If you rolled over a balance from a previous car loan into the financing on your lemon, the buyback gets more complicated. Manufacturers generally argue they’re only responsible for the value of the lemon vehicle itself, not debt you carried over from a prior purchase. In practice, this means you could return the car, receive a buyback payment, and still owe money to your lender for the rolled-over balance. This is one area where the settlement negotiation and the specific terms of your agreement with the manufacturer matter enormously.
Here’s something that changes the calculus for a lot of people: in most states, the manufacturer pays your attorney’s fees if you win. The Magnuson-Moss Warranty Act includes a fee-shifting provision allowing courts to award the prevailing consumer the costs and expenses of pursuing the claim, including attorney’s fees based on actual time expended.2Office of the Law Revision Counsel. 15 USC 2310 – Remedies in Consumer Disputes Most state lemon laws have similar provisions.

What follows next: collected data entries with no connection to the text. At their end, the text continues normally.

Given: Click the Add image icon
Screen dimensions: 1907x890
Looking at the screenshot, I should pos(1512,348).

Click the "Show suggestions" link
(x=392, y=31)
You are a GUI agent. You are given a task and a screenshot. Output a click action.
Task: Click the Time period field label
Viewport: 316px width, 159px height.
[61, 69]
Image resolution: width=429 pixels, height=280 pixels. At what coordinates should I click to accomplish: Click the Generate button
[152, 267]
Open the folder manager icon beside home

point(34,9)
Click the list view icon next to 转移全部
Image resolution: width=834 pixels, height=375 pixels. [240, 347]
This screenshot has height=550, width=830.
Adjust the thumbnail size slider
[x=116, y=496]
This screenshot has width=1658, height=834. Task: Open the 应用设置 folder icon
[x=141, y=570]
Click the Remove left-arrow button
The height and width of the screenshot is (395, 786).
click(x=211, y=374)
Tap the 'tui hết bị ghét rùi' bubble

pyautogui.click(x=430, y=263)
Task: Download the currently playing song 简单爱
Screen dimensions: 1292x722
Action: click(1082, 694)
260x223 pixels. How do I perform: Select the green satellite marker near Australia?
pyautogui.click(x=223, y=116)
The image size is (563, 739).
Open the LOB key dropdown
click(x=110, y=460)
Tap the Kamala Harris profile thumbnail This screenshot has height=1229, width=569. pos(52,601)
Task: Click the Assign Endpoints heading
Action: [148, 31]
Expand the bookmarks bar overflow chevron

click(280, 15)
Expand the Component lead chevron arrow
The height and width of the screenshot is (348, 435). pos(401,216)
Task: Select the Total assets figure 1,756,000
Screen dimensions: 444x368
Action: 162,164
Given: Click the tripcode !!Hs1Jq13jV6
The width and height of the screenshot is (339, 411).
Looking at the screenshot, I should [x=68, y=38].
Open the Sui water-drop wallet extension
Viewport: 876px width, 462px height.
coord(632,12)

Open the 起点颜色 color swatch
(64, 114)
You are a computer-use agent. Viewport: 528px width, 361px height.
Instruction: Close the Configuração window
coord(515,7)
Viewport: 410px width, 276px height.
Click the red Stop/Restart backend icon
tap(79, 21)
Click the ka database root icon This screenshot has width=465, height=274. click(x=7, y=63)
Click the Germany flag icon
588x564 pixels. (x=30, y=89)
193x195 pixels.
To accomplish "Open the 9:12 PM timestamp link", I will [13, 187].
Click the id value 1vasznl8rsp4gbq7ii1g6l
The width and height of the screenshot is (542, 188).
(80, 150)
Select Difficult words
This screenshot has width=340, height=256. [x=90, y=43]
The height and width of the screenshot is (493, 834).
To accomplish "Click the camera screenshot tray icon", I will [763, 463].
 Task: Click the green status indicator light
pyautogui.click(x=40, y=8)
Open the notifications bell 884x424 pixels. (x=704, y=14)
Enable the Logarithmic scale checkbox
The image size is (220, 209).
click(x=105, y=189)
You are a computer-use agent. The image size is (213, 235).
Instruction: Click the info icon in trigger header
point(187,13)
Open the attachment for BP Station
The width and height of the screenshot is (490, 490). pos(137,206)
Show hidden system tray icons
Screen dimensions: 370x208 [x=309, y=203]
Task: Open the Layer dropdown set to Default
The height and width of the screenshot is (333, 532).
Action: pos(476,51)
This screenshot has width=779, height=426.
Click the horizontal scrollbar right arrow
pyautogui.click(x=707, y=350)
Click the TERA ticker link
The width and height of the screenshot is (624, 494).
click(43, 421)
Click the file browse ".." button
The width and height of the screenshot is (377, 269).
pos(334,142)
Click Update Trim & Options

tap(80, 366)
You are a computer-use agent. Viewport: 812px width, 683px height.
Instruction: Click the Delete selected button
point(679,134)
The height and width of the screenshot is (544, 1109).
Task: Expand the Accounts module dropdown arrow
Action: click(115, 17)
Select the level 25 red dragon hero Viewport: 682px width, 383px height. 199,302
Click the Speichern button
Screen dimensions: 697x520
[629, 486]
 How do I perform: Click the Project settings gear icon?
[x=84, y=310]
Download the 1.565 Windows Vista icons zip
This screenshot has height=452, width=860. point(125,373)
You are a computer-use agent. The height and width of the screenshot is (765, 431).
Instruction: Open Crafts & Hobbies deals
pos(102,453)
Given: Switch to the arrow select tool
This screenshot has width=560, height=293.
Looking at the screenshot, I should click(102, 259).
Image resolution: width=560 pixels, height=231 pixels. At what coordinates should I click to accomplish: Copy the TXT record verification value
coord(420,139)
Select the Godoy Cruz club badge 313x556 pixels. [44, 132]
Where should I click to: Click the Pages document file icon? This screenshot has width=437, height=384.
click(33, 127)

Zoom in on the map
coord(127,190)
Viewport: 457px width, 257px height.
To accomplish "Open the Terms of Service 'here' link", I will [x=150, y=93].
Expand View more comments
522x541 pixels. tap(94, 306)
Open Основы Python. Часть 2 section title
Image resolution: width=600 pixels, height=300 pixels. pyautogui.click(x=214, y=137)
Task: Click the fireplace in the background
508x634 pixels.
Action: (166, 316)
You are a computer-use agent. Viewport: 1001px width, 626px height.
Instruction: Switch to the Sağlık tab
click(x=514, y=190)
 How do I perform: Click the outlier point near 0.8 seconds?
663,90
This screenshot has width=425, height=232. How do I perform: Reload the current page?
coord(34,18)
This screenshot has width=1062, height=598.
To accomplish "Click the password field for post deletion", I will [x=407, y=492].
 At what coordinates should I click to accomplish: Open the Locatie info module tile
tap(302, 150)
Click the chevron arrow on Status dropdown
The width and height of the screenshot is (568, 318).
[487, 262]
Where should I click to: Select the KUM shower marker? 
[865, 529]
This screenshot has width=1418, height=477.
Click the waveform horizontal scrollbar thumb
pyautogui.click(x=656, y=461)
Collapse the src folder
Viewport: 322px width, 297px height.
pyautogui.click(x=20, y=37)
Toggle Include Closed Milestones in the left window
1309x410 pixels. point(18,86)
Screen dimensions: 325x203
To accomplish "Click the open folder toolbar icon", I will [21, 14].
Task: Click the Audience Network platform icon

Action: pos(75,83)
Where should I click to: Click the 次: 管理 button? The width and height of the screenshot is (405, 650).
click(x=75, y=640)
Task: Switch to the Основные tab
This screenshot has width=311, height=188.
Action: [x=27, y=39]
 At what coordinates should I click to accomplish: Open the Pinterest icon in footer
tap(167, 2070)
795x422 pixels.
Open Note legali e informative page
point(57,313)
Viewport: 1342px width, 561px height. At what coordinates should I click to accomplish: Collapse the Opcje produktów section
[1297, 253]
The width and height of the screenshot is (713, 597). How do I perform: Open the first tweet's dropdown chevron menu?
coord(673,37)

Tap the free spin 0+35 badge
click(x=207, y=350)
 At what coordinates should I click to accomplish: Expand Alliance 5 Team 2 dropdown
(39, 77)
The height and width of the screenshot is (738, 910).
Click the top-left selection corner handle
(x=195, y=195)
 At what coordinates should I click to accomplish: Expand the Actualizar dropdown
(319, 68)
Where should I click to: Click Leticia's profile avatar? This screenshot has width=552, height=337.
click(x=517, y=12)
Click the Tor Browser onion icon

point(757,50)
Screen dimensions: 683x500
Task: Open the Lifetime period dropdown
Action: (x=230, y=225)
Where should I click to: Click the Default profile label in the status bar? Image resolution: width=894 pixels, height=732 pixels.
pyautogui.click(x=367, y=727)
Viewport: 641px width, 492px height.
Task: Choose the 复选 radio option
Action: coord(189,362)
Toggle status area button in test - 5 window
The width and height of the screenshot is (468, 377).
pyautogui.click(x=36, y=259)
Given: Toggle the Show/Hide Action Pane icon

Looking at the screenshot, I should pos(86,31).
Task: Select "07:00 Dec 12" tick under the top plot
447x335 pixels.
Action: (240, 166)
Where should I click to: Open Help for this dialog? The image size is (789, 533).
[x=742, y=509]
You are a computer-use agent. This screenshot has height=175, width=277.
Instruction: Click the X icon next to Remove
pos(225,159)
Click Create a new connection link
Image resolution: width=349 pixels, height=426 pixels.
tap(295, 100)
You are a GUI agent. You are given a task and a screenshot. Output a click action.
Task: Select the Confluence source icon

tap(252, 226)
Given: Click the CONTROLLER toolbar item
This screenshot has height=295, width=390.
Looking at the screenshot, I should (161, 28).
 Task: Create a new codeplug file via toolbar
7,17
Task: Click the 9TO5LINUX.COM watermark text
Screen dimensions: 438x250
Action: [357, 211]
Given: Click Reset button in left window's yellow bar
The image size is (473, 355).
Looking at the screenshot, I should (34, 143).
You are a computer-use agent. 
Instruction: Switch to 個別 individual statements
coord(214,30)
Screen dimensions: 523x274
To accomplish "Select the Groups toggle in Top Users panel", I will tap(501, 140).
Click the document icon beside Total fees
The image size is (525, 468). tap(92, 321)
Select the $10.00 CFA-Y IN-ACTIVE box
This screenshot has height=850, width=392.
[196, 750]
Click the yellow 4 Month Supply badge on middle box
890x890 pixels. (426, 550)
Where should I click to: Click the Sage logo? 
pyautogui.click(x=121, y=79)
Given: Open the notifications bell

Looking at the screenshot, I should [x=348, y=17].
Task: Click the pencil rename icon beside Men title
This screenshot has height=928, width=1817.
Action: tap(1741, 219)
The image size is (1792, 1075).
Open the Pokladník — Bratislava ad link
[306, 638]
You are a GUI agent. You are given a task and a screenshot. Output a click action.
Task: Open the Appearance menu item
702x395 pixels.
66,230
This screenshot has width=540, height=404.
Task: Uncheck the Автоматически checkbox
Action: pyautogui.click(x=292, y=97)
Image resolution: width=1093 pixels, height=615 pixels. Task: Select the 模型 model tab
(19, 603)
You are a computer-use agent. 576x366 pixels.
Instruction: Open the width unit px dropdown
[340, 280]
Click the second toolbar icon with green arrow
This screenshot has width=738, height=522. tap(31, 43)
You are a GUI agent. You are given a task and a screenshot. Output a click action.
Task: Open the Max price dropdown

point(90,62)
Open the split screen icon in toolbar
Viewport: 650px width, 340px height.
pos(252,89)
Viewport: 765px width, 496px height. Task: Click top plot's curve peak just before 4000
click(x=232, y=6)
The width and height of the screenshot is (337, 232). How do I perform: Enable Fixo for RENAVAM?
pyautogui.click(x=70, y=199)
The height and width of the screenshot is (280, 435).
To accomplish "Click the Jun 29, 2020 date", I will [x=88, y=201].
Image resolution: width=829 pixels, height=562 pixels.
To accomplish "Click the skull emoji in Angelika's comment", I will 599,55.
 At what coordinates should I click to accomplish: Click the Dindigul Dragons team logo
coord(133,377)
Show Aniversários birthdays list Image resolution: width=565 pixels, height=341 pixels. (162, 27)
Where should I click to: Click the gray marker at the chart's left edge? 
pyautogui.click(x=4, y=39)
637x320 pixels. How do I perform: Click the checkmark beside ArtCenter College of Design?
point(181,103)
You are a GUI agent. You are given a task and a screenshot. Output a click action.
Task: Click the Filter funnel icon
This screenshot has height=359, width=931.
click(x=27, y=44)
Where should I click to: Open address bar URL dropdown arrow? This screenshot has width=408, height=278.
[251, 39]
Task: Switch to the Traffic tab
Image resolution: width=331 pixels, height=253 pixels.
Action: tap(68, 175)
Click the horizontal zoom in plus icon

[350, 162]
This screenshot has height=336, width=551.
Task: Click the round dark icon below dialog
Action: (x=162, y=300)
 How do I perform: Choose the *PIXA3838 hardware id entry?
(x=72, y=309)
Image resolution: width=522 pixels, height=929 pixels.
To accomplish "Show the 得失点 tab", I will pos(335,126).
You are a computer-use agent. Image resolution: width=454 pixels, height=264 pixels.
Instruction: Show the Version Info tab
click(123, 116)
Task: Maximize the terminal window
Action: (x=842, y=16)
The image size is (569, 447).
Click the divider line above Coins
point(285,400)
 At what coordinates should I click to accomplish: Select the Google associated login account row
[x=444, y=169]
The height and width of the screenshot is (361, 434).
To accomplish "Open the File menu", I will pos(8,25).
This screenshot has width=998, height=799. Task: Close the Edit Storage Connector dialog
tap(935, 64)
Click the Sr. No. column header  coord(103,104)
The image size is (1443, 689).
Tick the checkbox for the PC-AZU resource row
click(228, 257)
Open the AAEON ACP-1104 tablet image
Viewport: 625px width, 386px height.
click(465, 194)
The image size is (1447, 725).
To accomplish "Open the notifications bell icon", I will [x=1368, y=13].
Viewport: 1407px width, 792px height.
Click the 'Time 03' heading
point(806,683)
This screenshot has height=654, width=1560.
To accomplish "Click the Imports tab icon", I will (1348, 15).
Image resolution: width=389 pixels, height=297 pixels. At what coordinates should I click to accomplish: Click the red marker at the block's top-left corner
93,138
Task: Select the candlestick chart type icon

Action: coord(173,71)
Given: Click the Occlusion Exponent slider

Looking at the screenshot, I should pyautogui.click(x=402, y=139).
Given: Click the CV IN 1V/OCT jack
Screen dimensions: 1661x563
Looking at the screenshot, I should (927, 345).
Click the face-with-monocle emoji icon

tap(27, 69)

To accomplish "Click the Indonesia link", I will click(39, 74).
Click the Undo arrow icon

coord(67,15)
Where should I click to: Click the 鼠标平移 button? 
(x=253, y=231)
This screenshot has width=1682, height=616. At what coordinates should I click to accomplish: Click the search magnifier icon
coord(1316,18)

This is why many lemon law attorneys work on a contingency or fee-shifting basis, meaning you pay nothing upfront and the manufacturer covers the legal bill if the claim succeeds. If the claim doesn’t succeed, you typically owe nothing either, since the attorney took on that risk. A few states lack this fee-shifting provision, in which case attorney’s fees come out of your settlement. Either way, the barrier to pursuing a legitimate claim is much lower than most people assume.
A lemon law buyback is generally not treated as taxable income by the IRS. The payment is considered compensatory, meaning you’re being made whole for a defective product rather than earning income. The refund of your purchase price, sales tax, and registration fees simply returns money you already spent.
There are exceptions. If you previously claimed a tax deduction related to the vehicle, such as depreciation for business use or a sales tax deduction on your federal return, a portion of the refund may be taxable under the tax benefit rule. Cash settlements that include amounts for lost wages, emotional distress, or punitive damages can also be taxable. Interest payments included in a settlement are generally taxable as well. If your settlement is straightforward (a buyback or replacement with no extra damages), you’re unlikely to owe anything, but a settlement that includes multiple categories of payment is worth running past a tax professional.
Once a manufacturer repurchases a lemon, it doesn’t just quietly resell it. Most states require the vehicle’s title to be permanently branded with a notation like “Lemon Law Buyback.” This brand follows the vehicle across state lines and through subsequent sales, alerting future buyers that the car was repurchased due to a defect. Manufacturers that resell buyback vehicles are typically required to provide a written disclosure describing the specific defect, and some states require a physical decal on the vehicle identifying it as a buyback.
If you’re buying a used car, this is worth knowing. A branded title significantly reduces the vehicle’s resale value, which is exactly the point. Always check a vehicle history report before purchasing used, and pay close attention to title notations. A car listed at a suspiciously low price might be a repaired lemon that technically runs fine now but carries a permanent mark on its record.